Hope could feel her face swelling, every part of her body throbbed with pain, and she wished he would kill her now and get it over with for she couldn’t take any more.
In those few moments as he read the letter, she suddenly realized that the act she’d witnessed must be the root cause of Nell’s and Lady Harvey’s unhappiness. While she was certain they didn’t know what Albert and Sir William did, it must have had an effect on their marriages. Had this been going on for weeks, months or years? Had Albert only married Nell to conceal his abnormality?
‘When did this come?’ he demanded.
‘Just this morning,’ Hope whimpered.
He lowered his foot to the floor, looking thoughtful. Hope wanted to try to run but she knew she wouldn’t make it to the front door before he caught her. So she just stood there waiting, her whole body throbbing with pain.
‘So the mistress has ensnared the loyalty of another bloody Renton,’ he said derisively. ‘How far would you go to keep her safe?’
Hope had no idea what the letter contained, and therefore she was uncertain as to what Albert meant. ‘I don’t know,’ she whispered.

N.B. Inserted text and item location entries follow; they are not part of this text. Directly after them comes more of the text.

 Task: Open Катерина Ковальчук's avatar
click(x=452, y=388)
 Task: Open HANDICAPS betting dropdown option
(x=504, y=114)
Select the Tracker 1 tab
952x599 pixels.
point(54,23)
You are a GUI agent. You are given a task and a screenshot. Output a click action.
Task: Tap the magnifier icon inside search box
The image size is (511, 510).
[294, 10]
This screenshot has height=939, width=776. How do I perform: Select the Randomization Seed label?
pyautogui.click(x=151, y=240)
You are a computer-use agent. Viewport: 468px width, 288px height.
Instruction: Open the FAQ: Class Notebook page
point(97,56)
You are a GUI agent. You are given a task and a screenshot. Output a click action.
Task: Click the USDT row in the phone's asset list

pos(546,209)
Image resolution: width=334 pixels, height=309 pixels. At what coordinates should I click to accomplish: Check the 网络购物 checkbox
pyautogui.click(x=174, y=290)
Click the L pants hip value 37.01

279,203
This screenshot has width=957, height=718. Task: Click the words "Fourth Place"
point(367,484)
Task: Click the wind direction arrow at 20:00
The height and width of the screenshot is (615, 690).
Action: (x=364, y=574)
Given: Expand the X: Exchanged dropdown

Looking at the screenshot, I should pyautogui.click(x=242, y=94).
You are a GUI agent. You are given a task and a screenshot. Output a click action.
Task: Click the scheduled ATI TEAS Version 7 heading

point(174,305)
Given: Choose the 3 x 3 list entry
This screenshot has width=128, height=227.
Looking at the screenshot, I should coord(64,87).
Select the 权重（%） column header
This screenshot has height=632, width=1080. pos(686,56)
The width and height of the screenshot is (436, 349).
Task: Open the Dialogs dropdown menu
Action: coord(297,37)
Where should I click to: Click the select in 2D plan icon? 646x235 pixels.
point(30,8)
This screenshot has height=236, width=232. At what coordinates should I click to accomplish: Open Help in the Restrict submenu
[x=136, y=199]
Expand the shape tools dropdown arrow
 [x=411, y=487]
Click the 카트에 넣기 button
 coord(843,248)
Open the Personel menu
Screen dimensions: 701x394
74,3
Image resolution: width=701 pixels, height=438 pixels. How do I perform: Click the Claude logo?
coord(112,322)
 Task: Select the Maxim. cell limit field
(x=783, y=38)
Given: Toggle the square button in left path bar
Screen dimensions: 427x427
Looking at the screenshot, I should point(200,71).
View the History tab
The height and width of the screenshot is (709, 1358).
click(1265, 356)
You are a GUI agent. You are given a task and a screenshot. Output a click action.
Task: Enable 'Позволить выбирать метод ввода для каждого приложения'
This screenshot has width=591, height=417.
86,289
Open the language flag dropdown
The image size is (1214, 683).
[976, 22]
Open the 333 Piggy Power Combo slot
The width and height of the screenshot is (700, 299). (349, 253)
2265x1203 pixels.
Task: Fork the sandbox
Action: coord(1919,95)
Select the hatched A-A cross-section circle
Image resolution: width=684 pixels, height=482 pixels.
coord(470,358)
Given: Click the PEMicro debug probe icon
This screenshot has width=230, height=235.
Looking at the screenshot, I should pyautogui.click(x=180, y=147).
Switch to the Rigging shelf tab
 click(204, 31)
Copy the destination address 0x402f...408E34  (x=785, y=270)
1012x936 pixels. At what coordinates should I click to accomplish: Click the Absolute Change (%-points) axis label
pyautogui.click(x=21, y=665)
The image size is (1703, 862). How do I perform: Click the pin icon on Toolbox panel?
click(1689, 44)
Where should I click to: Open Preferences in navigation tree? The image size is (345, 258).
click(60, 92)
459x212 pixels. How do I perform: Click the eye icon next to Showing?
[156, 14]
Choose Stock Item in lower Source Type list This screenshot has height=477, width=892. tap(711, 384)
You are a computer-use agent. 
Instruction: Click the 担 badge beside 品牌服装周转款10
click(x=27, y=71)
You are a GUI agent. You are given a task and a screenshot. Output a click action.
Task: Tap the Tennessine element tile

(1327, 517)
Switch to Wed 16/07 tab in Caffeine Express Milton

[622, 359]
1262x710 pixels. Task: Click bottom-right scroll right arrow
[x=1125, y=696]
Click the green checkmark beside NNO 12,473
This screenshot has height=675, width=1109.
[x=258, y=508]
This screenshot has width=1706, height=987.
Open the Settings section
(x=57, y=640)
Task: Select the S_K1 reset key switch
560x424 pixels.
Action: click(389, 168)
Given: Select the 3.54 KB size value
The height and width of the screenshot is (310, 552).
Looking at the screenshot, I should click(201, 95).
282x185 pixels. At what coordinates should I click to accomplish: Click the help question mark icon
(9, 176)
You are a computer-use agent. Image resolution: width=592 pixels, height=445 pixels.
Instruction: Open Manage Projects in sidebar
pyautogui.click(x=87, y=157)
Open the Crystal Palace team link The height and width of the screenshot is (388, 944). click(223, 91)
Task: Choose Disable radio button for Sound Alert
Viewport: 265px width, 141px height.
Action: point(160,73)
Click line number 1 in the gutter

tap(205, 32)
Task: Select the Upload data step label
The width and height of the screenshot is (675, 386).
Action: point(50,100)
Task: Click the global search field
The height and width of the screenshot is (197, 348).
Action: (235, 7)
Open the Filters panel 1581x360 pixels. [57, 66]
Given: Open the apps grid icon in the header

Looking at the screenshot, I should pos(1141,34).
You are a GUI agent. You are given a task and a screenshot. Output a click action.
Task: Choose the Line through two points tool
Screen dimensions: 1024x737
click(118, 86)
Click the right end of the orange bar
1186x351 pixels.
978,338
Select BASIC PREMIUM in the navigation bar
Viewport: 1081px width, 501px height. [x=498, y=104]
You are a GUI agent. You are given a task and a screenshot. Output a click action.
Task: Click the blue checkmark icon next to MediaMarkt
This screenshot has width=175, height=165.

‘I could kill you now,’ he said, showing his teeth. ‘Bury your body in the woods or even in the gardens of Briargate, and no one would ever know. But I might agree to let you go if you leave this place for good and never return.’
Hope thought he was just playing with her, wanting her to beg for her life so he had even more power over her. She wasn’t going to let that happen. ‘You’d be too frightened to let me go,’ she said. ‘I could tell someone about you.’
‘You could, but I wouldn’t recommend it,’ he said, dark eyes glinting with malice. ‘You see, both Sir William and I would say it was just spiteful lies. No judge would take a foolish kitchenmaid’s word against that of a member of the aristocracy, especially when that maid was trying to hide her mistress’s adultery and we could show this letter to prove it.’
Hope might never have liked Albert, but until today she had always thought of him as totally loyal to his master and mistress. She could hardly believe that he would be prepared to drag Lady Harvey’s name through the mud when she had always been so good to him.
‘And then there’s Nell, another reason you wouldn’t want to start a scandal,’ he smirked. ‘I know she was in on this! Just imagine her life with no m’lady, and only me!’
Hope’s blood ran cold. She could imagine only too well what kind of living hell he’d put Nell through.
‘You don’t need to threaten me or hurt me,’ she pleaded. ‘There is another way. I don’t want anyone to be shamed, not you or Nell. Not the master or the mistress. I won’t breathe a word of this to anyone.’
‘How dare a prissy little no-nothing bitch speak down to me!’ he snarled, striking her across the face again. ‘I love Billy and he loves me, we don’t give a fig what simple-minded people think about that.’
His calling Sir William ‘Billy’ suggested that this thing had been going on for some time. Hope could also see Albert was unbalanced and one wrong word from her might tip him over the edge.
‘What do you want me to do then?’ she asked hesitantly. She was hurting so much now that she felt faint and would agree to anything to get away from him.
‘Go right away, tonight,’ he said. ‘But don’t think you can doublecross me, I mean right away, not holed up with that dimwit farmer brother of yours down the road, or any other member of your family.